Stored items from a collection
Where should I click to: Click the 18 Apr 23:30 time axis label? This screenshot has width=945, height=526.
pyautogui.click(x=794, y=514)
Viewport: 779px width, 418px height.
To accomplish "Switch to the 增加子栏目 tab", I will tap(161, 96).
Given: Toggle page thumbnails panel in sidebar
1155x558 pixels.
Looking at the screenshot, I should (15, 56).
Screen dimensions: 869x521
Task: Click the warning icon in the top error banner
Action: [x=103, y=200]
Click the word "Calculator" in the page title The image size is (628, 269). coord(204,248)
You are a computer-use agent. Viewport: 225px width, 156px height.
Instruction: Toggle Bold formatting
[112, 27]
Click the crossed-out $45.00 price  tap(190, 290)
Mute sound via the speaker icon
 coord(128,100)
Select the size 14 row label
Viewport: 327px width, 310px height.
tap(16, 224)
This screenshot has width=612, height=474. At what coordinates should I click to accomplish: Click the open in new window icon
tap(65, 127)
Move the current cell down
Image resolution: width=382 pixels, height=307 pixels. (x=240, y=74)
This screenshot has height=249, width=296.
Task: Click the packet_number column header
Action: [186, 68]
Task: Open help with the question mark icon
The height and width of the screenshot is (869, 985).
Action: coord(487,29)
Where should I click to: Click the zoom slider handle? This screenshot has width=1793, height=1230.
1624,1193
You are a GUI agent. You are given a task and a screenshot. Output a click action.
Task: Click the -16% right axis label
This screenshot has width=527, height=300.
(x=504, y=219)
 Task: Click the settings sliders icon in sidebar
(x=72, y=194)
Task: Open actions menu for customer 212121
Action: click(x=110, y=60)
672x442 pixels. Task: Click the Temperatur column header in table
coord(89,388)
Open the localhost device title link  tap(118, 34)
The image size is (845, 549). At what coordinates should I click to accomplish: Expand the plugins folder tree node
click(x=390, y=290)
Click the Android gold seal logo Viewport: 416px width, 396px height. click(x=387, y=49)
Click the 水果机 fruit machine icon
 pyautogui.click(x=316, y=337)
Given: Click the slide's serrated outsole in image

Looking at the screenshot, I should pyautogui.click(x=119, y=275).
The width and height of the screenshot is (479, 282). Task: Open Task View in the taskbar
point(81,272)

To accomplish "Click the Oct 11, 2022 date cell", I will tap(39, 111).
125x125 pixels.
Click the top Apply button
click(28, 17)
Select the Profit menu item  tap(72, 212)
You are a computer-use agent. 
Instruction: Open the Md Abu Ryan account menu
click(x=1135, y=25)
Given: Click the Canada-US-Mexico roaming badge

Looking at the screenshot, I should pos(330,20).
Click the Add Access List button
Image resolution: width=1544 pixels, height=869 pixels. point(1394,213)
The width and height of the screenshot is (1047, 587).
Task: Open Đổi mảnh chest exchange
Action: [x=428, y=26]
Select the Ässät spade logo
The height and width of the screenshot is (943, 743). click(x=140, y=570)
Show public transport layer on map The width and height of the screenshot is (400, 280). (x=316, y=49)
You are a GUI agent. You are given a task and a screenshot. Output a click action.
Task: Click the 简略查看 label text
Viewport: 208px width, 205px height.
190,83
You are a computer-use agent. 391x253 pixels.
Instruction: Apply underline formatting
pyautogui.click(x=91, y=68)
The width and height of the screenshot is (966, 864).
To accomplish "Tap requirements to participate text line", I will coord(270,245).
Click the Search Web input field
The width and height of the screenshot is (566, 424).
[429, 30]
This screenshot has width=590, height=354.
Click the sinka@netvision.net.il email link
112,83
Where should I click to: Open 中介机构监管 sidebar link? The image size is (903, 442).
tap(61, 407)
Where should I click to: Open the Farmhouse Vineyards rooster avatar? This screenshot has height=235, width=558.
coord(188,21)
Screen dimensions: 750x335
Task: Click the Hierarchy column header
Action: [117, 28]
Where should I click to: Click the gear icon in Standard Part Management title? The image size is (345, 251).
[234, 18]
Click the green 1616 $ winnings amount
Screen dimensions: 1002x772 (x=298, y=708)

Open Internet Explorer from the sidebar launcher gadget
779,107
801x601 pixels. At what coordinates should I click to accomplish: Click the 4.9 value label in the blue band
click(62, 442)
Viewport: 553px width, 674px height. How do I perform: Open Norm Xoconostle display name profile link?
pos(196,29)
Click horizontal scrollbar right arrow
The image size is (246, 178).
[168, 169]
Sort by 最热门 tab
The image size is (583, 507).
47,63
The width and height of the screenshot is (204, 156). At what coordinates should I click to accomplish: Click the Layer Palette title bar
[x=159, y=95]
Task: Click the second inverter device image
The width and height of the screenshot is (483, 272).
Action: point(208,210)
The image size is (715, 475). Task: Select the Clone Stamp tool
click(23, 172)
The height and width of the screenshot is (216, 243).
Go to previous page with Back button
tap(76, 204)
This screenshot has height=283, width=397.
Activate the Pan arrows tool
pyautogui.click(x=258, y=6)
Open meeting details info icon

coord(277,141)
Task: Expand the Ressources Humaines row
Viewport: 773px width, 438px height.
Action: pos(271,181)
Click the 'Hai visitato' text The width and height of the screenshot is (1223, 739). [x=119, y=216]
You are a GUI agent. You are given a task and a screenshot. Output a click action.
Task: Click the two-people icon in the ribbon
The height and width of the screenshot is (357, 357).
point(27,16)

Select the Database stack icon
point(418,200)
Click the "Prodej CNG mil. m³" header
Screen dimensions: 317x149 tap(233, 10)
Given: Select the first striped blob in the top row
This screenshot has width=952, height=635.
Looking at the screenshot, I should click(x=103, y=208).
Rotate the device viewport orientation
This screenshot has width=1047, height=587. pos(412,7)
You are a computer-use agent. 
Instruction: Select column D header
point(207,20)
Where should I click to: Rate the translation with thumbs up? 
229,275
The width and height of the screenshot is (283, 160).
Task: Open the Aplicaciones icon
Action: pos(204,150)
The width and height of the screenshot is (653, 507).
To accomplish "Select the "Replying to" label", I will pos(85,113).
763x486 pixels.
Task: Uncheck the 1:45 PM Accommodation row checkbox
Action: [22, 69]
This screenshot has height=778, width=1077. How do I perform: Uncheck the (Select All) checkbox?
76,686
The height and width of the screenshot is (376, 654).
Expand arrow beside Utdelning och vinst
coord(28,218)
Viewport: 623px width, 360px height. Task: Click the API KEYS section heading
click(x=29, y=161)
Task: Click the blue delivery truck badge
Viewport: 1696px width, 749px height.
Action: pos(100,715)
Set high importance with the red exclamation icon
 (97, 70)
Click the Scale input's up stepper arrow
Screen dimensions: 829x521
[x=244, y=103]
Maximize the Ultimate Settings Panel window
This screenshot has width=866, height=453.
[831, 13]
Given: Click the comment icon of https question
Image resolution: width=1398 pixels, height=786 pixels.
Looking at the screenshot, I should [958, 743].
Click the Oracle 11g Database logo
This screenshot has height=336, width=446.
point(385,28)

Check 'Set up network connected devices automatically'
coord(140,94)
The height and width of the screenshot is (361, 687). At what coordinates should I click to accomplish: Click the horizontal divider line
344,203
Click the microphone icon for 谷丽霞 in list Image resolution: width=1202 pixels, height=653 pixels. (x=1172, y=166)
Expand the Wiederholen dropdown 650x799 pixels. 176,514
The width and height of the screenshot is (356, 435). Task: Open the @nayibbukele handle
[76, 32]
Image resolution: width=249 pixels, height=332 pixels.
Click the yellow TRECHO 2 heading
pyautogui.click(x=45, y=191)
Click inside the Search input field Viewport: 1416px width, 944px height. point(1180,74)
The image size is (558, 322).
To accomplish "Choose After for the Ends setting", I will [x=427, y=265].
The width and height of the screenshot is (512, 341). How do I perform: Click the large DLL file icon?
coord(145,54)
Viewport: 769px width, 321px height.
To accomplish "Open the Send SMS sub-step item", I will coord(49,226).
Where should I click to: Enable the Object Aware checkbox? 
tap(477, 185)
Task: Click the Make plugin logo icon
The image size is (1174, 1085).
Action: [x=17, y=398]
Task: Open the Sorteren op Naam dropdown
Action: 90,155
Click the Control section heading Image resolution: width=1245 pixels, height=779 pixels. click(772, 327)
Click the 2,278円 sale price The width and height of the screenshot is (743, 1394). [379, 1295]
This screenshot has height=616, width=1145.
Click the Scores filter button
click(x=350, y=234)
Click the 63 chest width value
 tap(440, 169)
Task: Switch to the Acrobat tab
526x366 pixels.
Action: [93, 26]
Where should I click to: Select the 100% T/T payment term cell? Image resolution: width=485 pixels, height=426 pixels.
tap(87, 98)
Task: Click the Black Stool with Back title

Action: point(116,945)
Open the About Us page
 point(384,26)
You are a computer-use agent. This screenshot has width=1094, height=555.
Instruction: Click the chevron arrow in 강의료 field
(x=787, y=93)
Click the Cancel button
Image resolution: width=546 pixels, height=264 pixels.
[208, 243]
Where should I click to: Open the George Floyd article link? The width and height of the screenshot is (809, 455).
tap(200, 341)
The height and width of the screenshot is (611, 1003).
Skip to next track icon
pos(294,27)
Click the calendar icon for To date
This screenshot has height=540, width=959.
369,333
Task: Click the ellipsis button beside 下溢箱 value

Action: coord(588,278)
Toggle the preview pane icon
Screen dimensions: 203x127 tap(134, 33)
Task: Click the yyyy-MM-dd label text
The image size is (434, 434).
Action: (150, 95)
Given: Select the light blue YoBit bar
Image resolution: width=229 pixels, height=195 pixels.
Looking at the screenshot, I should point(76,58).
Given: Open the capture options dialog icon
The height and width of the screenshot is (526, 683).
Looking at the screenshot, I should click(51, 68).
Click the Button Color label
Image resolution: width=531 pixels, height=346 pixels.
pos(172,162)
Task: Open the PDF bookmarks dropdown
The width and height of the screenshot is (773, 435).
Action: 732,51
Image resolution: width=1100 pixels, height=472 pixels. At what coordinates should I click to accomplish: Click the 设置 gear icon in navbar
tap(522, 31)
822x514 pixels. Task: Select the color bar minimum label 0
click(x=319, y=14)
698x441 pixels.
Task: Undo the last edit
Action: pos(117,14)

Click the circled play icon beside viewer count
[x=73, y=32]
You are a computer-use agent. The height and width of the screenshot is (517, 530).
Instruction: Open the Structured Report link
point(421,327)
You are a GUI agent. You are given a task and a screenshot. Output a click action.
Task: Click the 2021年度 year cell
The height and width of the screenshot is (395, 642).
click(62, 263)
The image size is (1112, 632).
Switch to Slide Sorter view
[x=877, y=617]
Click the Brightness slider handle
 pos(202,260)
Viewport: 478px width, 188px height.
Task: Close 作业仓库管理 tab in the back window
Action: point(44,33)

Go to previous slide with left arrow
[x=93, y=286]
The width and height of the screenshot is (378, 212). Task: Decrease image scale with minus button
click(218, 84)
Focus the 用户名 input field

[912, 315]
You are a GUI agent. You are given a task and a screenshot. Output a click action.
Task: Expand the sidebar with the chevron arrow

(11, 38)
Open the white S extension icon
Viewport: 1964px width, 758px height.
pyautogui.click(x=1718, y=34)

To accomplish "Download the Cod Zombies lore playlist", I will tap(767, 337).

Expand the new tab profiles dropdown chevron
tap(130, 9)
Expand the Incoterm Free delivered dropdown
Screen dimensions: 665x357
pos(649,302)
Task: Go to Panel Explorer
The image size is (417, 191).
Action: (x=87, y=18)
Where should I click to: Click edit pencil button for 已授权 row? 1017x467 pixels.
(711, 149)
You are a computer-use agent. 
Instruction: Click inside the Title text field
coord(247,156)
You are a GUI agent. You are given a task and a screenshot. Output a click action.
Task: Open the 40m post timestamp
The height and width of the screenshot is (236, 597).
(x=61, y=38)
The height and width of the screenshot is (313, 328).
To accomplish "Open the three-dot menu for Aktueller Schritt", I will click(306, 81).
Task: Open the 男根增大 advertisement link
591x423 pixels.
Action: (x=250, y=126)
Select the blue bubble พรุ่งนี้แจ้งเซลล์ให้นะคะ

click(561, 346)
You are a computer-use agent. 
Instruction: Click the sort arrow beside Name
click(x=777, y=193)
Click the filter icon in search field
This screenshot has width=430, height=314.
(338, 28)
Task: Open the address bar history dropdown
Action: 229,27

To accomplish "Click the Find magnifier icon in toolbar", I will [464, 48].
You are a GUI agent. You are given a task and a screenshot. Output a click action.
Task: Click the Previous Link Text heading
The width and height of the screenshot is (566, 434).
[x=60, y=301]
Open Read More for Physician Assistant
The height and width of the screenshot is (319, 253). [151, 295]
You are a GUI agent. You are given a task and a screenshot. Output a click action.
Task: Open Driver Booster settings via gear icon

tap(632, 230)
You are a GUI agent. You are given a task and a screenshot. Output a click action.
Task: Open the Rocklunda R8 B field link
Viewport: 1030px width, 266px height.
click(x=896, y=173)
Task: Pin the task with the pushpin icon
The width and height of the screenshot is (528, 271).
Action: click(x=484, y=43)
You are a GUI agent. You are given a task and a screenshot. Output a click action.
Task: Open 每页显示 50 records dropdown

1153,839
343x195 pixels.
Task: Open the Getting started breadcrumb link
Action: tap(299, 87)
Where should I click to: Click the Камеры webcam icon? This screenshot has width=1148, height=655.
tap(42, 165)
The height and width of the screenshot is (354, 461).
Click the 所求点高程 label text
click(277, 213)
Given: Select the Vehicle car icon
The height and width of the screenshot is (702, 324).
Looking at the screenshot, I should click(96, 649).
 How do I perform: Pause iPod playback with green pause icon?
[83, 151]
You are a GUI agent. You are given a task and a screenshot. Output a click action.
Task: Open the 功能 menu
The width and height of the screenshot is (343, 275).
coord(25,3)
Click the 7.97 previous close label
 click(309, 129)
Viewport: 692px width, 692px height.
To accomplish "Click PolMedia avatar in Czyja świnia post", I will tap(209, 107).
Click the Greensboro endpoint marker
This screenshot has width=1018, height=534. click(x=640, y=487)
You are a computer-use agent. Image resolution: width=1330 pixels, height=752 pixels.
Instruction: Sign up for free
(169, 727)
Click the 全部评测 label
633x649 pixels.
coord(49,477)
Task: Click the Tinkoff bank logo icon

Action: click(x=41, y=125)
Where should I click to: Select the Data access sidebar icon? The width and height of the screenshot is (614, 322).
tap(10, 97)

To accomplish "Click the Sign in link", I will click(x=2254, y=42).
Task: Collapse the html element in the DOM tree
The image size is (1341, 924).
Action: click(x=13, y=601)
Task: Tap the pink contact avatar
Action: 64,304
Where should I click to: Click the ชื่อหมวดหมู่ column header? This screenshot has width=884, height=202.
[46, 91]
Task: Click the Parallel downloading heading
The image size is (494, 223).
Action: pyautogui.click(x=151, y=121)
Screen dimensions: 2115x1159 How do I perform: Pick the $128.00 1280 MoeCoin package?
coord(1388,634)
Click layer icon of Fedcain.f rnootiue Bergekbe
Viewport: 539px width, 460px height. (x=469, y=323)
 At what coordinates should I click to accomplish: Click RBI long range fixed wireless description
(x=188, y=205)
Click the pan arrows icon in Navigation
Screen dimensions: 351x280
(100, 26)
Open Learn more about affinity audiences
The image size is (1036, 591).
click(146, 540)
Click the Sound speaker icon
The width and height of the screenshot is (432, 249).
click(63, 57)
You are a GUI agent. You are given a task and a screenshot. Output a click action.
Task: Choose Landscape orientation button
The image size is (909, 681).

# What is required:
The expected result is every line above containing the string "question".

# Answer space:
Task: Open help with the question mark icon
Given: Click the comment icon of https question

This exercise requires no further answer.